* **Written request**:
Render every line of the material below as a JSON list of strings, with one string per line and blank lines left out.

* **Item-finding records**:
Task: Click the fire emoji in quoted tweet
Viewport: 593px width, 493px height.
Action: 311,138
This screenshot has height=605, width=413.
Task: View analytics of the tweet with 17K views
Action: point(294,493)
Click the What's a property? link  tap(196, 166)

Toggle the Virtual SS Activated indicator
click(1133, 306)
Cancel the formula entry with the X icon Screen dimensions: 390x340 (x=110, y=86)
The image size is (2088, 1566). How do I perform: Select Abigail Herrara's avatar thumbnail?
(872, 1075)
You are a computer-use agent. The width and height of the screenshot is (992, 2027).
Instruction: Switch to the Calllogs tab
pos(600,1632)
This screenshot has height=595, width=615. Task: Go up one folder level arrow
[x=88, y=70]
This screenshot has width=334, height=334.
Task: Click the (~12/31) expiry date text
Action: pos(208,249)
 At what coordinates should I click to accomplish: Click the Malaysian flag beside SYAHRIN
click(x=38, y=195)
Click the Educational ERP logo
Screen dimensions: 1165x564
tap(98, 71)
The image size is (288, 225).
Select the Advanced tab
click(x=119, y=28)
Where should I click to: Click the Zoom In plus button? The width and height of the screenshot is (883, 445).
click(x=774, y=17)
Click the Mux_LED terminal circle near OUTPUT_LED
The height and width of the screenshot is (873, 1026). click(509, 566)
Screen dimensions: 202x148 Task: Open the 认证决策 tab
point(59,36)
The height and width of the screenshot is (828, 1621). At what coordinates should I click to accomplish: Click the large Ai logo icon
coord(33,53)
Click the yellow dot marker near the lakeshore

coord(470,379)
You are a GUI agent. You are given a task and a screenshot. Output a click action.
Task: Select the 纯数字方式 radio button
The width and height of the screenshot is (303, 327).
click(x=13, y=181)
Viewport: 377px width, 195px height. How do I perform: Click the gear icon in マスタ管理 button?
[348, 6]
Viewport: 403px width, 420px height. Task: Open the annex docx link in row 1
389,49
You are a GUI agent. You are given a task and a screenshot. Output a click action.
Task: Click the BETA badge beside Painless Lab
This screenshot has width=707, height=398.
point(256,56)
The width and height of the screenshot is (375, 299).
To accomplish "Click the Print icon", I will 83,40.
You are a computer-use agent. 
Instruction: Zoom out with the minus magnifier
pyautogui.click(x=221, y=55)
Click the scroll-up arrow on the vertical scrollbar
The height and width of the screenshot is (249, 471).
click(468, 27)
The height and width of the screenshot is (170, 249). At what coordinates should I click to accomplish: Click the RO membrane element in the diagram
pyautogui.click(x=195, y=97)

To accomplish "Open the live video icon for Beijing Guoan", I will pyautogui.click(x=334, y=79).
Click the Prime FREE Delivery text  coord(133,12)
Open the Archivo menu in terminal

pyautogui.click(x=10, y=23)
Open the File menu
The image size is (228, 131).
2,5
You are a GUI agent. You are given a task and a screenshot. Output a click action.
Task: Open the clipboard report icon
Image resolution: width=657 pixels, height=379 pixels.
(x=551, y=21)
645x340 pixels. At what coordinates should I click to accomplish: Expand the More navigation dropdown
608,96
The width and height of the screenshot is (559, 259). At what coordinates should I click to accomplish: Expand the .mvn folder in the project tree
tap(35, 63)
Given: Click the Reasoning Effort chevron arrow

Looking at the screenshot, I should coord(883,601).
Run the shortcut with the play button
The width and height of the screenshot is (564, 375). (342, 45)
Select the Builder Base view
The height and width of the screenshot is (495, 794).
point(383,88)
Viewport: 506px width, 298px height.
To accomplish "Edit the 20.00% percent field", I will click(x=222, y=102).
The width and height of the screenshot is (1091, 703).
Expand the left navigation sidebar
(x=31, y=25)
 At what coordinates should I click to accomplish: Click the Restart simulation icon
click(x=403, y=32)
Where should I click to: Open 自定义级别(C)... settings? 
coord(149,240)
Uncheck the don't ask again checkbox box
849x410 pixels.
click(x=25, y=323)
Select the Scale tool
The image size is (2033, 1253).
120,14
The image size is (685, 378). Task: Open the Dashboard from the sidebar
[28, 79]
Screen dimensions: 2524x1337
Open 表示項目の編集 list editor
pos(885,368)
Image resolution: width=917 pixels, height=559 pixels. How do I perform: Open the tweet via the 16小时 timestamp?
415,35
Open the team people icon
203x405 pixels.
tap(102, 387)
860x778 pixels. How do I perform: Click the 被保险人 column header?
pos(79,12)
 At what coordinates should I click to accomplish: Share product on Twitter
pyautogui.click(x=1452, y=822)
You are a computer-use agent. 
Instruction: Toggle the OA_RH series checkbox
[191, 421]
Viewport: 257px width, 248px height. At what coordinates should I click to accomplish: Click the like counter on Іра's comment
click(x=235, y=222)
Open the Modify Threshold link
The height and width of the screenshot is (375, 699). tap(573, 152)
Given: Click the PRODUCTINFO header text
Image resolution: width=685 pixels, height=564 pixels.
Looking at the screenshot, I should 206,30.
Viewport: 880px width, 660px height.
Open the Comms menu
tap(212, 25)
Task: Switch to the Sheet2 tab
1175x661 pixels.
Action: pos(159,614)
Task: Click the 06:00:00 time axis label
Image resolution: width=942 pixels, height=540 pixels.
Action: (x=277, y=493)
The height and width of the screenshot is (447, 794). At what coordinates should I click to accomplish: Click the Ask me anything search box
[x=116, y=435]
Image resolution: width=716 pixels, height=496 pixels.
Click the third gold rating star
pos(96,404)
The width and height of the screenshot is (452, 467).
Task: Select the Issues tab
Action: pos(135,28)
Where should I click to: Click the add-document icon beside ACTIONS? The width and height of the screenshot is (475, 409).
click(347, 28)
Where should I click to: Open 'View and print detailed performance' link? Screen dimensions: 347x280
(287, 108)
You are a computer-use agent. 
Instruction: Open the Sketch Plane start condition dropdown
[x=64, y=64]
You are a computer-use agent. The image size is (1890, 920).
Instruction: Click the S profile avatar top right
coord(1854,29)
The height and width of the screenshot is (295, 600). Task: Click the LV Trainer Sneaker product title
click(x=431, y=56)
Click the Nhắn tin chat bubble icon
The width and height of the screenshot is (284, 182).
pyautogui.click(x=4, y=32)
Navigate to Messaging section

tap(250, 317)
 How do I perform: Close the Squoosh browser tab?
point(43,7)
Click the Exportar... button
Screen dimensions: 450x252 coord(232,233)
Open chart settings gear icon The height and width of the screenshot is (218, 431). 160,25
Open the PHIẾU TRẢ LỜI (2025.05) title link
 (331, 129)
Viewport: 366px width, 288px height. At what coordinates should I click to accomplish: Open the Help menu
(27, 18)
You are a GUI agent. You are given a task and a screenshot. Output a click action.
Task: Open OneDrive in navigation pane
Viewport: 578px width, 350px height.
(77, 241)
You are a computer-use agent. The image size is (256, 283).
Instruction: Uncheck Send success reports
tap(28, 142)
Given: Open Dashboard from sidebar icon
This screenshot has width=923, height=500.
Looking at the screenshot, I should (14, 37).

* **Task result**:
[
  "Task: Click the fire emoji in quoted tweet",
  "Viewport: 593px width, 493px height.",
  "Action: 311,138",
  "This screenshot has height=605, width=413.",
  "Task: View analytics of the tweet with 17K views",
  "Action: point(294,493)",
  "Click the What's a property? link  tap(196, 166)",
  "Toggle the Virtual SS Activated indicator",
  "click(1133, 306)",
  "Cancel the formula entry with the X icon Screen dimensions: 390x340 (x=110, y=86)",
  "The image size is (2088, 1566). How do I perform: Select Abigail Herrara's avatar thumbnail?",
  "(872, 1075)",
  "You are a computer-use agent. The width and height of the screenshot is (992, 2027).",
  "Instruction: Switch to the Calllogs tab",
  "pos(600,1632)",
  "This screenshot has height=595, width=615. Task: Go up one folder level arrow",
  "[x=88, y=70]",
  "This screenshot has width=334, height=334.",
  "Task: Click the (~12/31) expiry date text",
  "Action: pos(208,249)",
  " At what coordinates should I click to accomplish: Click the Malaysian flag beside SYAHRIN",
  "click(x=38, y=195)",
  "Click the Educational ERP logo",
  "Screen dimensions: 1165x564",
  "tap(98, 71)",
  "The image size is (288, 225).",
  "Select the Advanced tab",
  "click(x=119, y=28)",
  "Where should I click to: Click the Zoom In plus button? The width and height of the screenshot is (883, 445).",
  "click(x=774, y=17)",
  "Click the Mux_LED terminal circle near OUTPUT_LED",
  "The height and width of the screenshot is (873, 1026). click(509, 566)",
  "Screen dimensions: 202x148 Task: Open the 认证决策 tab",
  "point(59,36)",
  "The height and width of the screenshot is (828, 1621). At what coordinates should I click to accomplish: Click the large Ai logo icon",
  "coord(33,53)",
  "Click the yellow dot marker near the lakeshore",
  "coord(470,379)",
  "You are a GUI agent. You are given a task and a screenshot. Output a click action.",
  "Task: Select the 纯数字方式 radio button",
  "The width and height of the screenshot is (303, 327).",
  "click(x=13, y=181)",
  "Viewport: 377px width, 195px height. How do I perform: Click the gear icon in マスタ管理 button?",
  "[348, 6]",
  "Viewport: 403px width, 420px height. Task: Open the annex docx link in row 1",
  "389,49",
  "You are a GUI agent. You are given a task and a screenshot. Output a click action.",
  "Task: Click the BETA badge beside Painless Lab",
  "This screenshot has width=707, height=398.",
  "point(256,56)",
  "The width and height of the screenshot is (375, 299).",
  "To accomplish \"Click the Print icon\", I will 83,40.",
  "You are a computer-use agent. ",
  "Instruction: Zoom out with the minus magnifier",
  "pyautogui.click(x=221, y=55)",
  "Click the scroll-up arrow on the vertical scrollbar",
  "The height and width of the screenshot is (249, 471).",
  "click(468, 27)",
  "The height and width of the screenshot is (170, 249). At what coordinates should I click to accomplish: Click the RO membrane element in the diagram",
  "pyautogui.click(x=195, y=97)",
  "To accomplish \"Open the live video icon for Beijing Guoan\", I will pyautogui.click(x=334, y=79).",
  "Click the Prime FREE Delivery text  coord(133,12)",
  "Open the Archivo menu in terminal",
  "pyautogui.click(x=10, y=23)",
  "Open the File menu",
  "The image size is (228, 131).",
  "2,5",
  "You are a GUI agent. You are given a task and a screenshot. Output a click action.",
  "Task: Open the clipboard report icon",
  "Image resolution: width=657 pixels, height=379 pixels.",
  "(x=551, y=21)",
  "645x340 pixels. At what coordinates should I click to accomplish: Expand the More navigation dropdown",
  "608,96",
  "The width and height of the screenshot is (559, 259). At what coordinates should I click to accomplish: Expand the .mvn folder in the project tree",
  "tap(35, 63)",
  "Given: Click the Reasoning Effort chevron arrow",
  "Looking at the screenshot, I should coord(883,601).",
  "Run the shortcut with the play button",
  "The width and height of the screenshot is (564, 375). (342, 45)",
  "Select the Builder Base view",
  "The height and width of the screenshot is (495, 794).",
  "point(383,88)",
  "Viewport: 506px width, 298px height.",
  "To accomplish \"Edit the 20.00% percent field\", I will click(x=222, y=102).",
  "The width and height of the screenshot is (1091, 703).",
  "Expand the left navigation sidebar",
  "(x=31, y=25)",
  " At what coordinates should I click to accomplish: Click the Restart simulation icon",
  "click(x=403, y=32)",
  "Where should I click to: Open 自定义级别(C)... settings? ",
  "coord(149,240)",
  "Uncheck the don't ask again checkbox box",
  "849x410 pixels.",
  "click(x=25, y=323)",
  "Select the Scale tool",
  "The image size is (2033, 1253).",
  "120,14",
  "The image size is (685, 378). Task: Open the Dashboard from the sidebar",
  "[28, 79]",
  "Screen dimensions: 2524x1337",
  "Open 表示項目の編集 list editor",
  "pos(885,368)",
  "Image resolution: width=917 pixels, height=559 pixels. How do I perform: Open the tweet via the 16小时 timestamp?",
  "415,35",
  "Open the team people icon",
  "203x405 pixels.",
  "tap(102, 387)",
  "860x778 pixels. How do I perform: Click the 被保险人 column header?",
  "pos(79,12)",
  " At what coordinates should I click to accomplish: Share product on Twitter",
  "pyautogui.click(x=1452, y=822)",
  "You are a computer-use agent. ",
  "Instruction: Toggle the OA_RH series checkbox",
  "[191, 421]",
  "Viewport: 257px width, 248px height. At what coordinates should I click to accomplish: Click the like counter on Іра's comment",
  "click(x=235, y=222)",
  "Open the Modify Threshold link",
  "The height and width of the screenshot is (375, 699). tap(573, 152)",
  "Given: Click the PRODUCTINFO header text",
  "Image resolution: width=685 pixels, height=564 pixels.",
  "Looking at the screenshot, I should 206,30.",
  "Viewport: 880px width, 660px height.",
  "Open the Comms menu",
  "tap(212, 25)",
  "Task: Switch to the Sheet2 tab",
  "1175x661 pixels.",
  "Action: pos(159,614)",
  "Task: Click the 06:00:00 time axis label",
  "Image resolution: width=942 pixels, height=540 pixels.",
  "Action: (x=277, y=493)",
  "The height and width of the screenshot is (447, 794). At what coordinates should I click to accomplish: Click the Ask me anything search box",
  "[x=116, y=435]",
  "Image resolution: width=716 pixels, height=496 pixels.",
  "Click the third gold rating star",
  "pos(96,404)",
  "The width and height of the screenshot is (452, 467).",
  "Task: Select the Issues tab",
  "Action: pos(135,28)",
  "Where should I click to: Click the add-document icon beside ACTIONS? The width and height of the screenshot is (475, 409).",
  "click(347, 28)",
  "Where should I click to: Open 'View and print detailed performance' link? Screen dimensions: 347x280",
  "(287, 108)",
  "You are a computer-use agent. ",
  "Instruction: Open the Sketch Plane start condition dropdown",
  "[x=64, y=64]",
  "You are a computer-use agent. The image size is (1890, 920).",
  "Instruction: Click the S profile avatar top right",
  "coord(1854,29)",
  "The height and width of the screenshot is (295, 600). Task: Click the LV Trainer Sneaker product title",
  "click(x=431, y=56)",
  "Click the Nhắn tin chat bubble icon",
  "The width and height of the screenshot is (284, 182).",
  "pyautogui.click(x=4, y=32)",
  "Navigate to Messaging section",
  "tap(250, 317)",
  " How do I perform: Close the Squoosh browser tab?",
  "point(43,7)",
  "Click the Exportar... button",
  "Screen dimensions: 450x252 coord(232,233)",
  "Open chart settings gear icon The height and width of the screenshot is (218, 431). 160,25",
  "Open the PHIẾU TRẢ LỜI (2025.05) title link",
  " (331, 129)",
  "Viewport: 366px width, 288px height. At what coordinates should I click to accomplish: Open the Help menu",
  "(27, 18)",
  "You are a GUI agent. You are given a task and a screenshot. Output a click action.",
  "Task: Open OneDrive in navigation pane",
  "Viewport: 578px width, 350px height.",
  "(77, 241)",
  "You are a computer-use agent. The image size is (256, 283).",
  "Instruction: Uncheck Send success reports",
  "tap(28, 142)",
  "Given: Open Dashboard from sidebar icon",
  "This screenshot has width=923, height=500.",
  "Looking at the screenshot, I should (14, 37)."
]